Sadly, after asking those in the bar about his friends and family, he finds that many of them are dead or gone due to the civil war. The result of all this new loss, “Rip’s heart died away at hearing of these sad changes in his home and friends, and finding himself thus alone in the world”. However, through finding out the melancholy fates of his friends, Rip is able to find his path to happiness when he finds his long-lost daughter who is willing to take him in. He then learns about the legend of the Kaatskill mountains, which provides clarification that his grave predicament happened because he clambered atop a mountain with the strange man. Peter Vanderdonk, a descendant of the historian who had written about the province at its earliest stages revealed, “it was a fact, handed down from his ancestor the historian, that the Kaatskill mountains had always been haunted by strange beings”. They had caused him to fall asleep for 20 years, which consequently led Rip to miss the war in which he unknowingly was separated from his loved ones.

While these details were sorrowful to learn about and have to accept, they also provided the clarification that Rip had been waiting to find. Jones says, “Heroes are challenged to knit together knowledge of the special world with the realities of ordinary life, becoming a master of two worlds”, and this concludes that often there is not always a completely happy ending in returning to the original world in the Hero’s Journey. However, in the case of Rip Van Winkle, it was heartwarming for readers to find out that he was eventually reunited with his daughter and was able to resume his usual routines. After all of this chaos for a man shown as simple and kind, he was able to overcome the pain and difficulty to, “[make] friends among the rising generation, with whom be soon grew into great favor” and had “got his neck out of the yoke of matrimony, and could go in and out whenever he pleased, without dreading the tyranny of Dame Van Winkle”. This lead to an ending which showed he had indeed mastered the ways of managing the past grievances and enjoying the present as is required in the monomyth as expressed by Campbell.

Through the lenses of the Hero’s Journey, Rip Van Winkle fits the frame in most attributes. The protagonist did not acquire guidance from a wise helper or anyone else during the phase of trials, nor was the exact order in the rise and fall of the climax precisely the same. The added complexity of how the final setting was arguably not the same as at the beginning topped off the additional parts of the story that did not correspond to the protocols of the Hero’s Journey. However, in weighing all of the attributes in the story, these details only slightly veered the direction of the story from the marks the monomyth had laid out.

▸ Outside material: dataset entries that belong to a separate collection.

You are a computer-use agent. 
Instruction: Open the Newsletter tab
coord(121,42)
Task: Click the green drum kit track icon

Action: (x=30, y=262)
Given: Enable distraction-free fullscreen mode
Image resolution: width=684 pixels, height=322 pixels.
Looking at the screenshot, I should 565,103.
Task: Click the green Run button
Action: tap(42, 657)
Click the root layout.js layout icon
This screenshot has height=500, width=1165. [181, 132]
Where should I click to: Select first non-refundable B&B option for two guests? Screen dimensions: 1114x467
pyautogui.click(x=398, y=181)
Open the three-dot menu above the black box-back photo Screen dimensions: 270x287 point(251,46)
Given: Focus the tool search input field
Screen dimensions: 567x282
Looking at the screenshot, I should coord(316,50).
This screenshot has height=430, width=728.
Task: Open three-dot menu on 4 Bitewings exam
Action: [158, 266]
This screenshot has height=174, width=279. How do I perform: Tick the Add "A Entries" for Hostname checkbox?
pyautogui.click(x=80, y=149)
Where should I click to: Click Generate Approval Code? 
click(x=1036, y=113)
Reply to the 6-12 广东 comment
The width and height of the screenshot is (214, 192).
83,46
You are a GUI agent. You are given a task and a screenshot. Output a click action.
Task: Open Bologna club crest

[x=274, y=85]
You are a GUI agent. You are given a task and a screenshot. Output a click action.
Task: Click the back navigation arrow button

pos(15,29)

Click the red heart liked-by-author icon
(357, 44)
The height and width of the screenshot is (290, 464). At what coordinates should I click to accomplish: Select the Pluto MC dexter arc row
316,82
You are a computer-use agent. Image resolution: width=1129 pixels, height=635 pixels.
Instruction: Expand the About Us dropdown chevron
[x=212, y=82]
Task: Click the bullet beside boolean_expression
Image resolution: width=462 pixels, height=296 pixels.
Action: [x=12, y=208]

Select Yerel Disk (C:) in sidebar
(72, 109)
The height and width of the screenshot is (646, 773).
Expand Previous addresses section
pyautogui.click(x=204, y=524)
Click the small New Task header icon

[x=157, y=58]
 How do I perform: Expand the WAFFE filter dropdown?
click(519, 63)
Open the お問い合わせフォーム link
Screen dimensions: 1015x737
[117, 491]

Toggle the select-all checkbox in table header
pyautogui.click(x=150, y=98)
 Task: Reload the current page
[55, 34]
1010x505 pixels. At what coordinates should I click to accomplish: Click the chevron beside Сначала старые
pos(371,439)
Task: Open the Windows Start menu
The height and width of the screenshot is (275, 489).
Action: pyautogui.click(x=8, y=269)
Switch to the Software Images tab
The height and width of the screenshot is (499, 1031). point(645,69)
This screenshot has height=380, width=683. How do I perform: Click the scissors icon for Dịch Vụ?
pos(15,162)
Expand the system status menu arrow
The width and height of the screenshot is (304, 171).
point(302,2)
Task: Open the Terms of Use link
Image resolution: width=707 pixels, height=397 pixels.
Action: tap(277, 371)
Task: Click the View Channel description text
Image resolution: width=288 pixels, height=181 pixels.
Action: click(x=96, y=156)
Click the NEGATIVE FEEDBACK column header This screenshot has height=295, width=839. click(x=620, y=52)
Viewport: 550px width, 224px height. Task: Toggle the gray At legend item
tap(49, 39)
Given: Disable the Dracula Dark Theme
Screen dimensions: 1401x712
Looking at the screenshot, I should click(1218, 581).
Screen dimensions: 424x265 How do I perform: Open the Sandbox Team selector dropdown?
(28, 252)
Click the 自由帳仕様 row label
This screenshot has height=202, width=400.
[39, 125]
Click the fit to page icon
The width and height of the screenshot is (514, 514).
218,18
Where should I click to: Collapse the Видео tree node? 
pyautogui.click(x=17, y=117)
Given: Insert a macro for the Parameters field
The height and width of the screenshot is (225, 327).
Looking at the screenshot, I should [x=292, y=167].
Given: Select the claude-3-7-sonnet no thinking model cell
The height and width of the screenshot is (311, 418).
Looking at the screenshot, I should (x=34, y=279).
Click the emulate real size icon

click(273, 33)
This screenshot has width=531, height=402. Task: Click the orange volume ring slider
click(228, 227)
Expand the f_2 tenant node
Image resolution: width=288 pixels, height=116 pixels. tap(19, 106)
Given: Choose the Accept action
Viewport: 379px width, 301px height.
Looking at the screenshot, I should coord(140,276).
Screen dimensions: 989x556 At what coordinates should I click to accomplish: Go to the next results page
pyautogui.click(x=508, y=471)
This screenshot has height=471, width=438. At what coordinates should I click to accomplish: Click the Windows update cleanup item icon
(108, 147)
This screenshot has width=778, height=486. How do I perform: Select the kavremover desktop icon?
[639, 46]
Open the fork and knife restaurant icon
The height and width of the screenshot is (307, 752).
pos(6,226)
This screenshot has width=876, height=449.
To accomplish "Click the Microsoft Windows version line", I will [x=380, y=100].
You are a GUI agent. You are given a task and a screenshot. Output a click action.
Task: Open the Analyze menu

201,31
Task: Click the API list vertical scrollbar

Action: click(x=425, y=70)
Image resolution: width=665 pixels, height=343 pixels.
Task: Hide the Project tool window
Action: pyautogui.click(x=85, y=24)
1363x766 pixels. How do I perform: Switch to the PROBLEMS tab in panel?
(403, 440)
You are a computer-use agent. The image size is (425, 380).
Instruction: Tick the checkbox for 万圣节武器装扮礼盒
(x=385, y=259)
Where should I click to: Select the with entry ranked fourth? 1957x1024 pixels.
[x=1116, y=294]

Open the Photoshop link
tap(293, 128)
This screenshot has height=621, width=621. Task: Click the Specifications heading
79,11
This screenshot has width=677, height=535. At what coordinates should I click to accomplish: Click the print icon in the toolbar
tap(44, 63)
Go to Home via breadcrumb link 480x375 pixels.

The main points in the Hero’s Journey start with the hero in a normal place, and then after a setting change faces trials and finally is able to return to a peaceful yet enlightened life are all hit in Rip Van Winkle. One of the most important ways that Rip fills in the protagonist requirements of being a hero is how he is just a normal guy, yet is able to become something greater and have further appreciation for adventure. According to ChangingMinds.org, this “ … much-admired and much-copied pattern has also been criticized as leading to ‘safe’ movie-making, in which writers use his structure as a template, thus leading to ‘boring’ repeats, albeit in different clothes”. This refers to the predictable rise of a cultured hero by the end in the outline of a Hero’s Journey, however that is the reason why the Hero’s Journey affects literacy to such a great extent – the pursuit of something better will be found in all cultures, and therefore in the things that they write about. Human nature is to want to have adventure and become a better person through it, and by capturing this in their works, both Campbell and Irving have created something that ordinary people are able to relate to and use as a guide in their own life and pursuit of their goals.